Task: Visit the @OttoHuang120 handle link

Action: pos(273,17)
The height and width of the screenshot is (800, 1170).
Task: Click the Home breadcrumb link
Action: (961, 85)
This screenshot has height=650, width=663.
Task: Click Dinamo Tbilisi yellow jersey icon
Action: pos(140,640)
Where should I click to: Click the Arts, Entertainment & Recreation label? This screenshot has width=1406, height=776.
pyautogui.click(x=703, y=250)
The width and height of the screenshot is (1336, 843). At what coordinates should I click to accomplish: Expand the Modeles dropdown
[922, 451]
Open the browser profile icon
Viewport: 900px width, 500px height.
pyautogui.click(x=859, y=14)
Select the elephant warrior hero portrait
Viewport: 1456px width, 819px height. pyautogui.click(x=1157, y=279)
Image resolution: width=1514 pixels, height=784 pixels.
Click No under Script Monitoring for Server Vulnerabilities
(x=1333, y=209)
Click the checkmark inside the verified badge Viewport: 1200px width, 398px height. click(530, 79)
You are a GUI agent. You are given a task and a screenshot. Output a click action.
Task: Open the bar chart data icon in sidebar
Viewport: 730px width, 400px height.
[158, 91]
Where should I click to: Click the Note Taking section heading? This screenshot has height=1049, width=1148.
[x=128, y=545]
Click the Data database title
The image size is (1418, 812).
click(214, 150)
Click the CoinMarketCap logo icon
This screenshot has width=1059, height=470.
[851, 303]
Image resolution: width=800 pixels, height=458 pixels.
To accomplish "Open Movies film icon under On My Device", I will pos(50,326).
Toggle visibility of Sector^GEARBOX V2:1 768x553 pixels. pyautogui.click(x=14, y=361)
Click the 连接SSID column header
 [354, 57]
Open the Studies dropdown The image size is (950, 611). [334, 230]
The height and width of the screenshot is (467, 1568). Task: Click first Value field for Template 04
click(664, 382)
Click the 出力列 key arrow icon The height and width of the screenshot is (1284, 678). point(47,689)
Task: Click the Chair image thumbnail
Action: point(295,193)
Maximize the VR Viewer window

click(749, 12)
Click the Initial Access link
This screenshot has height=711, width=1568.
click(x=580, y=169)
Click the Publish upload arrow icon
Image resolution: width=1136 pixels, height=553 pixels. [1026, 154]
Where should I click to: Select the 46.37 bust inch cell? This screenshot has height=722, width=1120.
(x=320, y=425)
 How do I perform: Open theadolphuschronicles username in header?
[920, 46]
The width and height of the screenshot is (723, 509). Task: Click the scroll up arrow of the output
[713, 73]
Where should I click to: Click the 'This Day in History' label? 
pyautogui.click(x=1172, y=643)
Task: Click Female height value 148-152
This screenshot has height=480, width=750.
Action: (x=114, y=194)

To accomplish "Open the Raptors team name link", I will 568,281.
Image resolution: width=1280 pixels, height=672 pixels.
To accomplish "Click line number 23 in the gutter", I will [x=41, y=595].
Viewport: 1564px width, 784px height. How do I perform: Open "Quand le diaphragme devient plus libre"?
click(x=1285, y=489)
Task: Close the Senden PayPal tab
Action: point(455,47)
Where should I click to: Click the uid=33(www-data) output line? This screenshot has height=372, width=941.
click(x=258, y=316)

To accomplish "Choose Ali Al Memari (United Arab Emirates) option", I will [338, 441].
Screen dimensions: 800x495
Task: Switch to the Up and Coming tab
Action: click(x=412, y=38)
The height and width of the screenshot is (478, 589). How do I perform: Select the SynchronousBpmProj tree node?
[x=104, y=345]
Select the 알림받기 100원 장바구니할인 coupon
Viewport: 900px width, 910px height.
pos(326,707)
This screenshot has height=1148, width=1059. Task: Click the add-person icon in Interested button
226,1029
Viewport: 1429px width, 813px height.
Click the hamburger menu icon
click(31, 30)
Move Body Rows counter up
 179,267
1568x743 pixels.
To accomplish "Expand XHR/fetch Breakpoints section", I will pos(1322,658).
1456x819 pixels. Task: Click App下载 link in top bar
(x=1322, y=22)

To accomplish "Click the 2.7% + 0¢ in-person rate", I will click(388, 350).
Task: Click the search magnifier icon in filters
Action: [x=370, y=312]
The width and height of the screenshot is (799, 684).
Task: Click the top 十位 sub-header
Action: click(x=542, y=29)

WORK TASK
Set the listing down again in full, exactly as it was given.

ANSWER BOX
Task: Visit the @OttoHuang120 handle link

Action: pos(273,17)
The height and width of the screenshot is (800, 1170).
Task: Click the Home breadcrumb link
Action: (961, 85)
This screenshot has height=650, width=663.
Task: Click Dinamo Tbilisi yellow jersey icon
Action: pos(140,640)
Where should I click to: Click the Arts, Entertainment & Recreation label? This screenshot has width=1406, height=776.
pyautogui.click(x=703, y=250)
The width and height of the screenshot is (1336, 843). At what coordinates should I click to accomplish: Expand the Modeles dropdown
[922, 451]
Open the browser profile icon
Viewport: 900px width, 500px height.
pyautogui.click(x=859, y=14)
Select the elephant warrior hero portrait
Viewport: 1456px width, 819px height. pyautogui.click(x=1157, y=279)
Image resolution: width=1514 pixels, height=784 pixels.
Click No under Script Monitoring for Server Vulnerabilities
(x=1333, y=209)
Click the checkmark inside the verified badge Viewport: 1200px width, 398px height. click(530, 79)
You are a GUI agent. You are given a task and a screenshot. Output a click action.
Task: Open the bar chart data icon in sidebar
Viewport: 730px width, 400px height.
[158, 91]
Where should I click to: Click the Note Taking section heading? This screenshot has height=1049, width=1148.
[x=128, y=545]
Click the Data database title
The image size is (1418, 812).
click(214, 150)
Click the CoinMarketCap logo icon
This screenshot has width=1059, height=470.
[851, 303]
Image resolution: width=800 pixels, height=458 pixels.
To accomplish "Open Movies film icon under On My Device", I will pos(50,326).
Toggle visibility of Sector^GEARBOX V2:1 768x553 pixels. pyautogui.click(x=14, y=361)
Click the 连接SSID column header
 [354, 57]
Open the Studies dropdown The image size is (950, 611). [334, 230]
The height and width of the screenshot is (467, 1568). Task: Click first Value field for Template 04
click(664, 382)
Click the 出力列 key arrow icon The height and width of the screenshot is (1284, 678). point(47,689)
Task: Click the Chair image thumbnail
Action: point(295,193)
Maximize the VR Viewer window

click(749, 12)
Click the Initial Access link
This screenshot has height=711, width=1568.
click(x=580, y=169)
Click the Publish upload arrow icon
Image resolution: width=1136 pixels, height=553 pixels. [1026, 154]
Where should I click to: Select the 46.37 bust inch cell? This screenshot has height=722, width=1120.
(x=320, y=425)
 How do I perform: Open theadolphuschronicles username in header?
[920, 46]
The width and height of the screenshot is (723, 509). Task: Click the scroll up arrow of the output
[713, 73]
Where should I click to: Click the 'This Day in History' label? 
pyautogui.click(x=1172, y=643)
Task: Click Female height value 148-152
This screenshot has height=480, width=750.
Action: (x=114, y=194)

To accomplish "Open the Raptors team name link", I will 568,281.
Image resolution: width=1280 pixels, height=672 pixels.
To accomplish "Click line number 23 in the gutter", I will [x=41, y=595].
Viewport: 1564px width, 784px height. How do I perform: Open "Quand le diaphragme devient plus libre"?
click(x=1285, y=489)
Task: Close the Senden PayPal tab
Action: point(455,47)
Where should I click to: Click the uid=33(www-data) output line? This screenshot has height=372, width=941.
click(x=258, y=316)

To accomplish "Choose Ali Al Memari (United Arab Emirates) option", I will [338, 441].
Screen dimensions: 800x495
Task: Switch to the Up and Coming tab
Action: click(x=412, y=38)
The height and width of the screenshot is (478, 589). How do I perform: Select the SynchronousBpmProj tree node?
[x=104, y=345]
Select the 알림받기 100원 장바구니할인 coupon
Viewport: 900px width, 910px height.
pos(326,707)
This screenshot has height=1148, width=1059. Task: Click the add-person icon in Interested button
226,1029
Viewport: 1429px width, 813px height.
Click the hamburger menu icon
click(31, 30)
Move Body Rows counter up
 179,267
1568x743 pixels.
To accomplish "Expand XHR/fetch Breakpoints section", I will pos(1322,658).
1456x819 pixels. Task: Click App下载 link in top bar
(x=1322, y=22)

To accomplish "Click the 2.7% + 0¢ in-person rate", I will click(388, 350).
Task: Click the search magnifier icon in filters
Action: [x=370, y=312]
The width and height of the screenshot is (799, 684).
Task: Click the top 十位 sub-header
Action: click(x=542, y=29)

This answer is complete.